**Exercise description:**
Would you filter the listing below so that only lines with the word "input" remain?

START Material provided

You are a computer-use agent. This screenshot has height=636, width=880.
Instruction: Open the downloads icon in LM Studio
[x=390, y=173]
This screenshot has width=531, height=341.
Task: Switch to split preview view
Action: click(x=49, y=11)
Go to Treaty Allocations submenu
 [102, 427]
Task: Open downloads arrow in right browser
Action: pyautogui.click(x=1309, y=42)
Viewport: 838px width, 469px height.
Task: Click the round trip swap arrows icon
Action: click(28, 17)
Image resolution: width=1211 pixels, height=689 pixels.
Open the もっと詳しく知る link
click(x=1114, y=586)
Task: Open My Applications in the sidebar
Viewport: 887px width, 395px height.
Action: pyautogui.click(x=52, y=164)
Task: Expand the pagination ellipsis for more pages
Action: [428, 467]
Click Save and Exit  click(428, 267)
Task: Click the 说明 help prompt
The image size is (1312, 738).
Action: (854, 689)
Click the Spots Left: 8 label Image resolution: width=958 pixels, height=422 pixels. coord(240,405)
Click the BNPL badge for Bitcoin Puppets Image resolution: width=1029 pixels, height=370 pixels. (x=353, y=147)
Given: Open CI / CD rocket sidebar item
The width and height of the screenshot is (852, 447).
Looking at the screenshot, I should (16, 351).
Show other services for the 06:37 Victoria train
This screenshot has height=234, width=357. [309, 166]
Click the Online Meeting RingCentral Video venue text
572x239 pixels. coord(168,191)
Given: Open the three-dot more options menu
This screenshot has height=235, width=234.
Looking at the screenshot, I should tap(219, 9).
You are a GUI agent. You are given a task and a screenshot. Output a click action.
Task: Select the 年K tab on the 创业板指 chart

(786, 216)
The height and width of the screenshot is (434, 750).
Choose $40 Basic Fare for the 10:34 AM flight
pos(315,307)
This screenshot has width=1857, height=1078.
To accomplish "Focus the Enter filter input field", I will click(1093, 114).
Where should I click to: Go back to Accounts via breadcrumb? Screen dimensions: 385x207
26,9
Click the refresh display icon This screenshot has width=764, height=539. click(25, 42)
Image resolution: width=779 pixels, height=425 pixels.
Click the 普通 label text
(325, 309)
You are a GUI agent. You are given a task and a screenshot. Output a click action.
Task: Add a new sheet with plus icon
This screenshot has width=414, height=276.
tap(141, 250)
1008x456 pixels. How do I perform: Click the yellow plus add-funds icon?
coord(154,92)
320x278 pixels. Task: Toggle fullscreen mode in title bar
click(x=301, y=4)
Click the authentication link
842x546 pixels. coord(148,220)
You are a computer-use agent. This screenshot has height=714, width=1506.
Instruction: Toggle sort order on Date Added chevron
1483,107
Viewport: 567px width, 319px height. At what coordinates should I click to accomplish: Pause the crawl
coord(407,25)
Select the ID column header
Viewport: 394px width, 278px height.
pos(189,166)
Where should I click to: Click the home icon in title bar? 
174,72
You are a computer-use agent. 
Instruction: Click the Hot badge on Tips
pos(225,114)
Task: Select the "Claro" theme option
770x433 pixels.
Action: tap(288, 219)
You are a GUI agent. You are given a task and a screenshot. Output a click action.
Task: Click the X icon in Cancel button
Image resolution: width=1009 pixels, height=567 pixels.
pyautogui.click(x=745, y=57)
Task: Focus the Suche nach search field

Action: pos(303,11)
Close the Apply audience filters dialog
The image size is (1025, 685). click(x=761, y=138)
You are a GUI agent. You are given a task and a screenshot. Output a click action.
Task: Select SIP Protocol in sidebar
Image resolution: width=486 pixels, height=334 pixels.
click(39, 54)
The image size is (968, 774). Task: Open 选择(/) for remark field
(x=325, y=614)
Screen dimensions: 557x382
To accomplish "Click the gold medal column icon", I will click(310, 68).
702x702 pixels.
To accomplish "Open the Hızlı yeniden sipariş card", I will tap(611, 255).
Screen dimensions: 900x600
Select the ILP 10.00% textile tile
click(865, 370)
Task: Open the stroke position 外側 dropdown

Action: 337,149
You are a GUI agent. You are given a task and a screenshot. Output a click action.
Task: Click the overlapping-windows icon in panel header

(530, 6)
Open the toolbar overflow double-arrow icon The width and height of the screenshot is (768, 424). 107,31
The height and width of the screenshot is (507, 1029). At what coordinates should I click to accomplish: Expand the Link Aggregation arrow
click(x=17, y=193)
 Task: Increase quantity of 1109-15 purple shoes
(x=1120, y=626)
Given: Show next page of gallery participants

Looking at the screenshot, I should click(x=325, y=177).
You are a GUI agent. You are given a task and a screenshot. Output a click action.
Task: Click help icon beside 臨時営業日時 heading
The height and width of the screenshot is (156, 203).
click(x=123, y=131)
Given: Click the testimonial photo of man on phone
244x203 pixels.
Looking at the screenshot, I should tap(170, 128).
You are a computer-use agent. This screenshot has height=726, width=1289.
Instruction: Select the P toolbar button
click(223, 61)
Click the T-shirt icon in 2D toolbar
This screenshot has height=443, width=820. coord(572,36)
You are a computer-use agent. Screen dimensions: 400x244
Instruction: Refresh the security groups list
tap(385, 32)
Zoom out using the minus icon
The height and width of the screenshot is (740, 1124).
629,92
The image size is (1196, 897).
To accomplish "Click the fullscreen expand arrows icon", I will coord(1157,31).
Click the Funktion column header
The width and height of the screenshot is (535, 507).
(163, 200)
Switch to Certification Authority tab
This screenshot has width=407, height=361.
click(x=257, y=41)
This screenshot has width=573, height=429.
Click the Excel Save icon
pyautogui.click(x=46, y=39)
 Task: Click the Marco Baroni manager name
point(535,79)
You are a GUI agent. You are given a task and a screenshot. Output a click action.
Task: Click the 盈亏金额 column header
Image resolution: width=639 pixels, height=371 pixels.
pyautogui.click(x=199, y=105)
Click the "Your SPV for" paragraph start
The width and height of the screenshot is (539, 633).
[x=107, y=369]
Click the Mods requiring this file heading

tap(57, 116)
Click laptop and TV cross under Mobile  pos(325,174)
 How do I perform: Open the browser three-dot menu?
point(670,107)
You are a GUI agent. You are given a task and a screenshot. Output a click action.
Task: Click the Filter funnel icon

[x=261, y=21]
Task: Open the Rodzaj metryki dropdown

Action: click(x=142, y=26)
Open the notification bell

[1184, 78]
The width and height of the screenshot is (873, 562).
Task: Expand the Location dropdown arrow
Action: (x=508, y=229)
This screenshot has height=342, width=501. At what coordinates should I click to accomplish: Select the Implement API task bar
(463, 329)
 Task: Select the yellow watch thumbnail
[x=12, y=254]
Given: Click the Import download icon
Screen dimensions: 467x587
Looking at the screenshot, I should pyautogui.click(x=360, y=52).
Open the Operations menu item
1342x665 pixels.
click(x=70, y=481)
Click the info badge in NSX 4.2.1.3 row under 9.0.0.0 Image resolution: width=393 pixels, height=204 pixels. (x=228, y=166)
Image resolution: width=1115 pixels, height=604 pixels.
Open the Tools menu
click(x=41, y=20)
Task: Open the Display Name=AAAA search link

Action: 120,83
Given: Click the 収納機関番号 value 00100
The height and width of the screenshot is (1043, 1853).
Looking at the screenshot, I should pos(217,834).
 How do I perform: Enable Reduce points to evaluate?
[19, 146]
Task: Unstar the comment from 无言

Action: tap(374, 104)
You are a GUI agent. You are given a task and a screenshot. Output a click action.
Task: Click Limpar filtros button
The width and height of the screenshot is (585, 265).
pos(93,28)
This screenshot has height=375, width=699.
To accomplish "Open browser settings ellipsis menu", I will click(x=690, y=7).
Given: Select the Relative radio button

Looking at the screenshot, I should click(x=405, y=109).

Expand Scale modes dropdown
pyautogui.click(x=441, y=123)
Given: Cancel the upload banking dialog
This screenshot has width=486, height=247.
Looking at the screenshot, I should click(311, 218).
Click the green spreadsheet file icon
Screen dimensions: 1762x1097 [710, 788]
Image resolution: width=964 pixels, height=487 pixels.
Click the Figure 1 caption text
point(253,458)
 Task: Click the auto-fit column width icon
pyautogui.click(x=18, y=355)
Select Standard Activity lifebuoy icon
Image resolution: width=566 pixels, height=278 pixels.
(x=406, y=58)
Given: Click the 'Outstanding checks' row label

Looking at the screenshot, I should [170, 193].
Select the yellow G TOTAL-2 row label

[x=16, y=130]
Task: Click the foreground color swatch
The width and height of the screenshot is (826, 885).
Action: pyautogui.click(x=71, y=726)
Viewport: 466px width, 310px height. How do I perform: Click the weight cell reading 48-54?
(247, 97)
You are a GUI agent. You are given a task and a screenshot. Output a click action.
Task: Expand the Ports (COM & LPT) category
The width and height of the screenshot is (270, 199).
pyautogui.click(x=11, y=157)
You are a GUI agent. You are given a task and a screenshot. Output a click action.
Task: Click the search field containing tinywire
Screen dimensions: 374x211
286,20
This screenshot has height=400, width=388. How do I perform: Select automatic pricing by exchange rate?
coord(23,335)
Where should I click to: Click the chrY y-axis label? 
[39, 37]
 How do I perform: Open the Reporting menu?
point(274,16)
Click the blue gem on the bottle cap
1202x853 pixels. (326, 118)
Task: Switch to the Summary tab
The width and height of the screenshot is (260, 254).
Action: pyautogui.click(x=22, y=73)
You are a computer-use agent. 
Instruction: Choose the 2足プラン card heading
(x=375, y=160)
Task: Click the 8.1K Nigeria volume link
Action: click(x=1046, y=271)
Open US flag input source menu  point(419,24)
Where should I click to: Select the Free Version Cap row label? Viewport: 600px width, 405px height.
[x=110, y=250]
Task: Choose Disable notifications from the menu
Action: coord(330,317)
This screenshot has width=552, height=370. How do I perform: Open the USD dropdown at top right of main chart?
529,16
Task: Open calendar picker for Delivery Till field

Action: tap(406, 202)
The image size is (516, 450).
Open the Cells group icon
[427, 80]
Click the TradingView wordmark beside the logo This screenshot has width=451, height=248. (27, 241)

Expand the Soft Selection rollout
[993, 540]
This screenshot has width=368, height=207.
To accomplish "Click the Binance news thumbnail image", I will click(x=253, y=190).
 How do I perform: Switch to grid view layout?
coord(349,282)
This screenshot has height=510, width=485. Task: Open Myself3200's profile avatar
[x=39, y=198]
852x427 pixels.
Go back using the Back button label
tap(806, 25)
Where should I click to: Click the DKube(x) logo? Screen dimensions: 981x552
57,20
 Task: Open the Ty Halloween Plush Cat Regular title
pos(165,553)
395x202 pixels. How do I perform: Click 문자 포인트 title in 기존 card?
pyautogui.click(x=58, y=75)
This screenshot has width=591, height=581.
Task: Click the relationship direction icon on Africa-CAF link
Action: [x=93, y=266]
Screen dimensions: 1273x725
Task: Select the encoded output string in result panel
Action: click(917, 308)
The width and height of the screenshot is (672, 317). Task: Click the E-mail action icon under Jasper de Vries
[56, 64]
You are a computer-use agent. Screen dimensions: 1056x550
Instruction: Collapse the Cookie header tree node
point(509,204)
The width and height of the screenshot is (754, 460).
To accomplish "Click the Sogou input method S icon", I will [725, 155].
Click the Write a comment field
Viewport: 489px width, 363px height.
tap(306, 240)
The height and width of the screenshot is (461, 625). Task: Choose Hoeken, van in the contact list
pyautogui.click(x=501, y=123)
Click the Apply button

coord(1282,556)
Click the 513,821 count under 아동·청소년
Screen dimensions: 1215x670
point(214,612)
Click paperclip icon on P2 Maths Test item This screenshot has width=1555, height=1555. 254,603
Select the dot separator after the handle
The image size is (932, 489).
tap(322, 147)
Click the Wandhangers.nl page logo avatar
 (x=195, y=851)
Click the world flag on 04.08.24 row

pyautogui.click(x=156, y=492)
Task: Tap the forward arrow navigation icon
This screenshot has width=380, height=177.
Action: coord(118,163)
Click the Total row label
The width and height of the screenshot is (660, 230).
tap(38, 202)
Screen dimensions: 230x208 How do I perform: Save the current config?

END Material provided

**Worked solution:**
To accomplish "Focus the Enter filter input field", I will click(1093, 114).
Open US flag input source menu  point(419,24)
To accomplish "Click the Sogou input method S icon", I will [725, 155].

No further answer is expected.